Turistas brasileiros conseguem usar o Pix em viagens ao exterior, principalmente na América do Sul. A possibilidade existe graças a empresas e bancos que conectam o sistema brasileiro a redes internacionais de pagamentos, e permitem que a compra seja concluída sem a necessidade de dinheiro em espécie ou cartão internacional.

No entanto, o Banco Central ressalta que ainda não existe um Pix Internacional oficial. Segundo a autoridade monetária, o sistema é um arranjo doméstico. Ou seja, para que um pagamento seja realizado no exterior, é necessária uma empresa intermediária, responsável por receber o Pix em reais, fazer a conversão cambial e liquidar o valor ao estabelecimento na moeda local.

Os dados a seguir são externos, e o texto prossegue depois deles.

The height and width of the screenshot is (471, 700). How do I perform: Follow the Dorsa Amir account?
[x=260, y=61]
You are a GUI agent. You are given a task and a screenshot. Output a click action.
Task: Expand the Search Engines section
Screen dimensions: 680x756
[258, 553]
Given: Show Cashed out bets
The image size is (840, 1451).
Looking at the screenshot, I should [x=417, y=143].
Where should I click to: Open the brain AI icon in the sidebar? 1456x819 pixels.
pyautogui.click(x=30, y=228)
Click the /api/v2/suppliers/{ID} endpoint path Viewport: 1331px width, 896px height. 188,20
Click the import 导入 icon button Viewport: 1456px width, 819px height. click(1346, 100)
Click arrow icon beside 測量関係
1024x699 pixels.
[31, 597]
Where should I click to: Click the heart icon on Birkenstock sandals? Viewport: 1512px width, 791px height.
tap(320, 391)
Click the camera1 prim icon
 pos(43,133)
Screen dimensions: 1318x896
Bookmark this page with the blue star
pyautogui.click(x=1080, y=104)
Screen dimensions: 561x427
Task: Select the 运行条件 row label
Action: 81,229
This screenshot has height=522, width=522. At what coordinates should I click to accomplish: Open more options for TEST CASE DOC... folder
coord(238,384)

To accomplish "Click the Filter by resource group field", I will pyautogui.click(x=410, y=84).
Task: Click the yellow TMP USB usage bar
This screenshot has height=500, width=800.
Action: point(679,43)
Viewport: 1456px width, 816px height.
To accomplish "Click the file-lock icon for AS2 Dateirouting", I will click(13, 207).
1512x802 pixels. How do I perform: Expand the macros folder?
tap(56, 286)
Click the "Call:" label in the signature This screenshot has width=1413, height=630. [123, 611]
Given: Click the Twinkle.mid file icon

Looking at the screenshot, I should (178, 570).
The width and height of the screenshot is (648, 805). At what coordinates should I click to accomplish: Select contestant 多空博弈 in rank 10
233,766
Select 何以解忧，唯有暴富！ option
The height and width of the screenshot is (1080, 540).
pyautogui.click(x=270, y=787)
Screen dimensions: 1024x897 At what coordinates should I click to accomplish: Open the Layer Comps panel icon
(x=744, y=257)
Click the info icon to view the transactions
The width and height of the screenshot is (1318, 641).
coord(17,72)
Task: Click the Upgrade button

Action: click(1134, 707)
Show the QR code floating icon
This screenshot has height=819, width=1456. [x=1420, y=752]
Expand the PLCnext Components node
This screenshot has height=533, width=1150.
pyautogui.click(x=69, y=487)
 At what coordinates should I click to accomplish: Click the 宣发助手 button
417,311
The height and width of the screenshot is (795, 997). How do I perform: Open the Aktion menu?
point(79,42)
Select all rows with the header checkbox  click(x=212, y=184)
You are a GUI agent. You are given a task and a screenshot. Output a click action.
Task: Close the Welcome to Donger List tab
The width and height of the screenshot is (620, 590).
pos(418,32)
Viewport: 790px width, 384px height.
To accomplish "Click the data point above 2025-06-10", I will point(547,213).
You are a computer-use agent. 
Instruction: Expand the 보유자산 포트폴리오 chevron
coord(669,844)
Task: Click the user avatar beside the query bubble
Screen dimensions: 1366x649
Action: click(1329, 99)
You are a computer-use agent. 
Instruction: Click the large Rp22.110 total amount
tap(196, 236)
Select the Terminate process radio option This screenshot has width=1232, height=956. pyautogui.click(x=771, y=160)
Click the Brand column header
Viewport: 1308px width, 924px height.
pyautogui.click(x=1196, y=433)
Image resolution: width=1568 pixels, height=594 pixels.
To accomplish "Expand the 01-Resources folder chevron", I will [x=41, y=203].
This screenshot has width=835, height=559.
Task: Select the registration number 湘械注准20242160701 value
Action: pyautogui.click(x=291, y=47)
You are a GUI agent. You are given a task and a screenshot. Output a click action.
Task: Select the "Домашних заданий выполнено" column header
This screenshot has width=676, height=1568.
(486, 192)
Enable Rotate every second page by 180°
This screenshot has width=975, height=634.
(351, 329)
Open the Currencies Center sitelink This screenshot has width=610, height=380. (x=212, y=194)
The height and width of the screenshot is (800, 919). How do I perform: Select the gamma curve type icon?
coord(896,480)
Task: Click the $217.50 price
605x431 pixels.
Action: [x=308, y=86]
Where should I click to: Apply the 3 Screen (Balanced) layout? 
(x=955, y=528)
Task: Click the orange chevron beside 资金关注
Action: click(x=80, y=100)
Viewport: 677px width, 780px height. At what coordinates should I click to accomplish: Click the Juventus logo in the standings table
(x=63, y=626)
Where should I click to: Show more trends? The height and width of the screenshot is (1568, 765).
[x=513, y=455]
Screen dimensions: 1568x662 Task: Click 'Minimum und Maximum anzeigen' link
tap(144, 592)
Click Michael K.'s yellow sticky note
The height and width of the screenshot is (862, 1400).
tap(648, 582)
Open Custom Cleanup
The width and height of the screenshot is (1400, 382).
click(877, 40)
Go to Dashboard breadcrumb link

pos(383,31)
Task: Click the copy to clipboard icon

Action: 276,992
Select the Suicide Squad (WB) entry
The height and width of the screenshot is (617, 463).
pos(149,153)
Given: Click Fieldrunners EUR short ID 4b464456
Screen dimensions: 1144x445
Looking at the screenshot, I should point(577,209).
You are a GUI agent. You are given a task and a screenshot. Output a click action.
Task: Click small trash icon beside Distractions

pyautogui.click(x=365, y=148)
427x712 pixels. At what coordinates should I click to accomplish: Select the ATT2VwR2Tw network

Hoje, Chile e Argentina concentram as iniciativas mais avançadas, mas o BC afirma que também já existem operações nos Estados Unidos, Portugal e França. A expectativa é que o modelo se expanda para outros destinos com grande fluxo de brasileiros.

No Chile, por exemplo, a fintech brasileira PagBrasil lançou, em parceria com a chilena VirtualPOS, uma solução que permite que brasileiros, argentinos e paraguaios paguem compras escaneando um QR Code com o aplicativo do banco que já utilizam em seus países.